The much anticipated but troubled production of the 10-sentence Maurice Sendak children’s story Where the Wild Things Are is a movie which like its story, throws logic out the window. Imaginary adventures and imaginary creatures are the excuse for what is a complete logical and narrative mess of a film.

Given that the book contains only 10 sentences, director Jonze would surely be automatically be given carte blanche to interpret the tale in his own way. No doubt, his film adaptation is darker, but only because adults can hardly follow his line of reasoning.

Max (Max Records from The Brothers Bloom) is a lonely kid. He is sent crying to his room after his built igloo is smashed by his sister’s friends. When his mother (Catherine Keener) ignores him when her boyfriend (Mark Ruffalo) visits, be bites her (I would bite my mother too if she brough a boyfriend home and not serve me dinner) and takes off on a boat to an island where monsters crown him king.

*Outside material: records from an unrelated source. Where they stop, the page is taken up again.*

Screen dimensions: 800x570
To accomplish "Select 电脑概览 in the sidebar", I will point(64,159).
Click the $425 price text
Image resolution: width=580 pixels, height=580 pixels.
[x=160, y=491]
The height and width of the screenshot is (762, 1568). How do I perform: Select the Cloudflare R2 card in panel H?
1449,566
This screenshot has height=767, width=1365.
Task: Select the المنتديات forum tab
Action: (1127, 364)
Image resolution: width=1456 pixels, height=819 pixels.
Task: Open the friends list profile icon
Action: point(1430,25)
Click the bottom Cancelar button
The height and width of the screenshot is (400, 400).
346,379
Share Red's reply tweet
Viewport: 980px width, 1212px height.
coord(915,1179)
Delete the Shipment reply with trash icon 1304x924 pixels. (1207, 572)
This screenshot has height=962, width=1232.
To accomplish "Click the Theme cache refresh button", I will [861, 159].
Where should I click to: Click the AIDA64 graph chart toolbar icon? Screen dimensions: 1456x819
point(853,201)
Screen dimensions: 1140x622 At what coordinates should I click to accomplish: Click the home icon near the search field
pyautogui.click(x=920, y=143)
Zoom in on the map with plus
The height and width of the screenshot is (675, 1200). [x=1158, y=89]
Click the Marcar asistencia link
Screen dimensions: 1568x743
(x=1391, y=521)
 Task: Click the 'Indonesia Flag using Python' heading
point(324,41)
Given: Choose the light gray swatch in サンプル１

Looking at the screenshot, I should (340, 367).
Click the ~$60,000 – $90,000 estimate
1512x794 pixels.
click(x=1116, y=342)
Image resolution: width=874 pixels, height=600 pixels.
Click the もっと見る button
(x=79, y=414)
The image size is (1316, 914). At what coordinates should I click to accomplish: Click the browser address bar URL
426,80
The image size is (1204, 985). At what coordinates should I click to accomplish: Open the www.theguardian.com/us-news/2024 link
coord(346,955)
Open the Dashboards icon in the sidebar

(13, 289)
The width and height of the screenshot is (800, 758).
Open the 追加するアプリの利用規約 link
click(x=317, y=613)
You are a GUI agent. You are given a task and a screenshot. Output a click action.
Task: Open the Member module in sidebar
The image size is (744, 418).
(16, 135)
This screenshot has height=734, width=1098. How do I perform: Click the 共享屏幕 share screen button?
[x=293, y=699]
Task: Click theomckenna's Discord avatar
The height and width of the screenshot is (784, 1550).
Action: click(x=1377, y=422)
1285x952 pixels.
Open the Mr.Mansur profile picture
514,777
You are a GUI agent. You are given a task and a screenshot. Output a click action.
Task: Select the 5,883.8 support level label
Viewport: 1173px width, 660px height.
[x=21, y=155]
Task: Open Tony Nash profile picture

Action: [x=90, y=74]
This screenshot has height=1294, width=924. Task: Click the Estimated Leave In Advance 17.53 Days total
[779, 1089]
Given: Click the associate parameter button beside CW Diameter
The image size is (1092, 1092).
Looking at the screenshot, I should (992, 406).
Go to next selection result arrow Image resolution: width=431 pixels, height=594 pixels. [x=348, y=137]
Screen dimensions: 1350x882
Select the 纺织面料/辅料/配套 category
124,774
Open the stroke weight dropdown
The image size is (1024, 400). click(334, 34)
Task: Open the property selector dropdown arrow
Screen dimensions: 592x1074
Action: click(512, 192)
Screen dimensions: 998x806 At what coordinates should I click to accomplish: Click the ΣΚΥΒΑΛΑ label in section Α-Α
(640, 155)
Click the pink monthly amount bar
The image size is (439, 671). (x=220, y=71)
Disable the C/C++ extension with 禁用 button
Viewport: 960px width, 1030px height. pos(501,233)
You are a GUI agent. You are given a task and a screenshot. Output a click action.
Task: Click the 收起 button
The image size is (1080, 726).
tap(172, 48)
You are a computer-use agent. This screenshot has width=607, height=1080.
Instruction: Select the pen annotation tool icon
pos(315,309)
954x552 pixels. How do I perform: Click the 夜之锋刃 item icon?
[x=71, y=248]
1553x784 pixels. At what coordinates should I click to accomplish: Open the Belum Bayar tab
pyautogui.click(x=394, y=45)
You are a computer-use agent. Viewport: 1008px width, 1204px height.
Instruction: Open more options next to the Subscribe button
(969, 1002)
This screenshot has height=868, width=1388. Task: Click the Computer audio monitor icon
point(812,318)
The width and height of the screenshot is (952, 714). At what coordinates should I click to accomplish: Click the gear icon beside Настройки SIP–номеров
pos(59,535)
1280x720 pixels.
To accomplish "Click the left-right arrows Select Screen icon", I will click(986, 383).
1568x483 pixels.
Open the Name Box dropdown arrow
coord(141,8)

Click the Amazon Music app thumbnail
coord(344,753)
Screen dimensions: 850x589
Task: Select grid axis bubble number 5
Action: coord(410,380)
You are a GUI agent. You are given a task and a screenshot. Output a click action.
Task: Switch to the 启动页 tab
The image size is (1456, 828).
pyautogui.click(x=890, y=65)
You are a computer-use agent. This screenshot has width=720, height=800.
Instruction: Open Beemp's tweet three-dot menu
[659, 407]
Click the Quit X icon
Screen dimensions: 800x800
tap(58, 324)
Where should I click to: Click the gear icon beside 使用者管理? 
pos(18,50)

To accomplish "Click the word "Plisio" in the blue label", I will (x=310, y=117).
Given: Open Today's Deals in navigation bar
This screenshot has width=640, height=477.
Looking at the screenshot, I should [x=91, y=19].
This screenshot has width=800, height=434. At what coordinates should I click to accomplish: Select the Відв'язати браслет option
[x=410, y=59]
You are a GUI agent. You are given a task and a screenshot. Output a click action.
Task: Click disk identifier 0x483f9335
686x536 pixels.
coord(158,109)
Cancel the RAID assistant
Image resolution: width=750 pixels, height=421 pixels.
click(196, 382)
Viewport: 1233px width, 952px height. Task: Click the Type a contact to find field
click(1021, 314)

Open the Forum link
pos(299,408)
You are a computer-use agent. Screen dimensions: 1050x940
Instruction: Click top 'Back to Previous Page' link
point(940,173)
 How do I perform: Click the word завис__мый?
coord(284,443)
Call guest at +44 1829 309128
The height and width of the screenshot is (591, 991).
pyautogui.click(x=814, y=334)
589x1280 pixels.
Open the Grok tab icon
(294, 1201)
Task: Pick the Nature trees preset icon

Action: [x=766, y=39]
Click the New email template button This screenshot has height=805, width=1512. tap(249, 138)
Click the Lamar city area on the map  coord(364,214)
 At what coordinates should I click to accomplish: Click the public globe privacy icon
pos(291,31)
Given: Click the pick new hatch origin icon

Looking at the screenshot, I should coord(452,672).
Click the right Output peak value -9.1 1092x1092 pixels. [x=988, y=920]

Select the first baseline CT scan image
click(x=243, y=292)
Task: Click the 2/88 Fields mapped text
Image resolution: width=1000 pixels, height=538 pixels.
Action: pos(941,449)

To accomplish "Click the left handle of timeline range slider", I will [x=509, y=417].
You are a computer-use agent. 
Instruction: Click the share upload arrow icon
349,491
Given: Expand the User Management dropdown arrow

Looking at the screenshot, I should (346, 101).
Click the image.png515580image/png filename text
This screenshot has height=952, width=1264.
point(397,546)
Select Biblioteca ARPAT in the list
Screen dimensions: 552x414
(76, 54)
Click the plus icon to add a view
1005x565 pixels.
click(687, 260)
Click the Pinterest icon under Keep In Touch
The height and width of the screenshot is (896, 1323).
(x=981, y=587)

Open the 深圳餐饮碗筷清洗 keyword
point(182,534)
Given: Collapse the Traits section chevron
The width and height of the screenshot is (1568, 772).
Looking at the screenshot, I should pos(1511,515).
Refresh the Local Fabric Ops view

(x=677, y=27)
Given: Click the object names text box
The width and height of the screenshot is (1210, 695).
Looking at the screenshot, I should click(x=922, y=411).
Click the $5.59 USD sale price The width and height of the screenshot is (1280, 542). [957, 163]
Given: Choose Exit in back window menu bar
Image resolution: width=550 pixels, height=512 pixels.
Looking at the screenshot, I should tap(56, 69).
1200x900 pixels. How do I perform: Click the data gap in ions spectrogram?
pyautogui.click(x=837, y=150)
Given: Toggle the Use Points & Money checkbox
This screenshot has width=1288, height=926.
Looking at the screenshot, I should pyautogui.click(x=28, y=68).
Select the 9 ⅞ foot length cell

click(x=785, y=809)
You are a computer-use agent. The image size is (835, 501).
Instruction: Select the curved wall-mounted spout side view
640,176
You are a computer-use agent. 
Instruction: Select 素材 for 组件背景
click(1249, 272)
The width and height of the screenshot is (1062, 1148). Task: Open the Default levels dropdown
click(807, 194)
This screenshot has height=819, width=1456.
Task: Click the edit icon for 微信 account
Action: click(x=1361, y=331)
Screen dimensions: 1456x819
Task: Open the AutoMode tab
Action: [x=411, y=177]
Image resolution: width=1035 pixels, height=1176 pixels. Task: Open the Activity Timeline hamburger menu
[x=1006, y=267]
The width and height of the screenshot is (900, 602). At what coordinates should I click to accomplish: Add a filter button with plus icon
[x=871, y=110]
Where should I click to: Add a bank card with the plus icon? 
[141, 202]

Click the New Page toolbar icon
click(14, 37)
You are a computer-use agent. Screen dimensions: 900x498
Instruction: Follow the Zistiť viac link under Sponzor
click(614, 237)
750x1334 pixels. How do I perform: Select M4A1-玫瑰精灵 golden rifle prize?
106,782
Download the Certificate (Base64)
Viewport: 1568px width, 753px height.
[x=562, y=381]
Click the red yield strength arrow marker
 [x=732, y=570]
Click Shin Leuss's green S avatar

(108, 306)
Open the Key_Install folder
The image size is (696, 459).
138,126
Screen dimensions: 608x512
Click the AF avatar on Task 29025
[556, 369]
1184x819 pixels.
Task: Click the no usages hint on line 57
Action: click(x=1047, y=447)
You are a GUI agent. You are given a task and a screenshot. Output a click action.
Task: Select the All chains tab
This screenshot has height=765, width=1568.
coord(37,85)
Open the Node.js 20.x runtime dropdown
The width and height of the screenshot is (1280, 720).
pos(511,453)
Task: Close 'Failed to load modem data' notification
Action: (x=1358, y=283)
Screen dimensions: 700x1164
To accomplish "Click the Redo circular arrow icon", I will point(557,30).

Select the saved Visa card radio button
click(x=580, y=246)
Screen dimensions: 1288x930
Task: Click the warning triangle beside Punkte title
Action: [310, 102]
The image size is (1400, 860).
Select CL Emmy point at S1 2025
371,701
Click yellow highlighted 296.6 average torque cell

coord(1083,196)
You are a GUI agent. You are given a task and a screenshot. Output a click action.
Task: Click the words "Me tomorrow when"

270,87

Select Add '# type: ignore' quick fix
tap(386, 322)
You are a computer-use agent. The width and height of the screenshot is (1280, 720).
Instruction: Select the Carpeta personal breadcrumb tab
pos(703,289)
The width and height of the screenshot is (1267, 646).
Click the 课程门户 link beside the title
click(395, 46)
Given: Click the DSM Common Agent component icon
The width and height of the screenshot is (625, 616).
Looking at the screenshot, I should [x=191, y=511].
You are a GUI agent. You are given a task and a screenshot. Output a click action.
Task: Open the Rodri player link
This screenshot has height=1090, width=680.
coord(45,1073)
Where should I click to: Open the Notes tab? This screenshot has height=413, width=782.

Jonze makes no effort to connect one segment to another. The igloo scene is set in winter. The next scene has all the snow gone and Max running off with some silly animal suit on. And where did the sea come from? Is Max staying in a coastal town? Oh – I must have forgotten that all this is supposedly imaginary. But when does the imagination start? Or end? The handheld camera and annoying music combines to make Where the Wild Things Are look like a patch work which understandably, studios will not want to touch and people may not watch even for free online.

When Max finally meets the monsters, the film really goes downhill. The live action, animations, CGI and other special effects can hardly help at this point. The dust-ball fight that Max and the monsters engage in for no reason is supposedly the high point of the movie. When will it end?

Thankfully, Max suddenly sails home, mother hugs him and all ends well only because he has had some monster adventures. Ugh!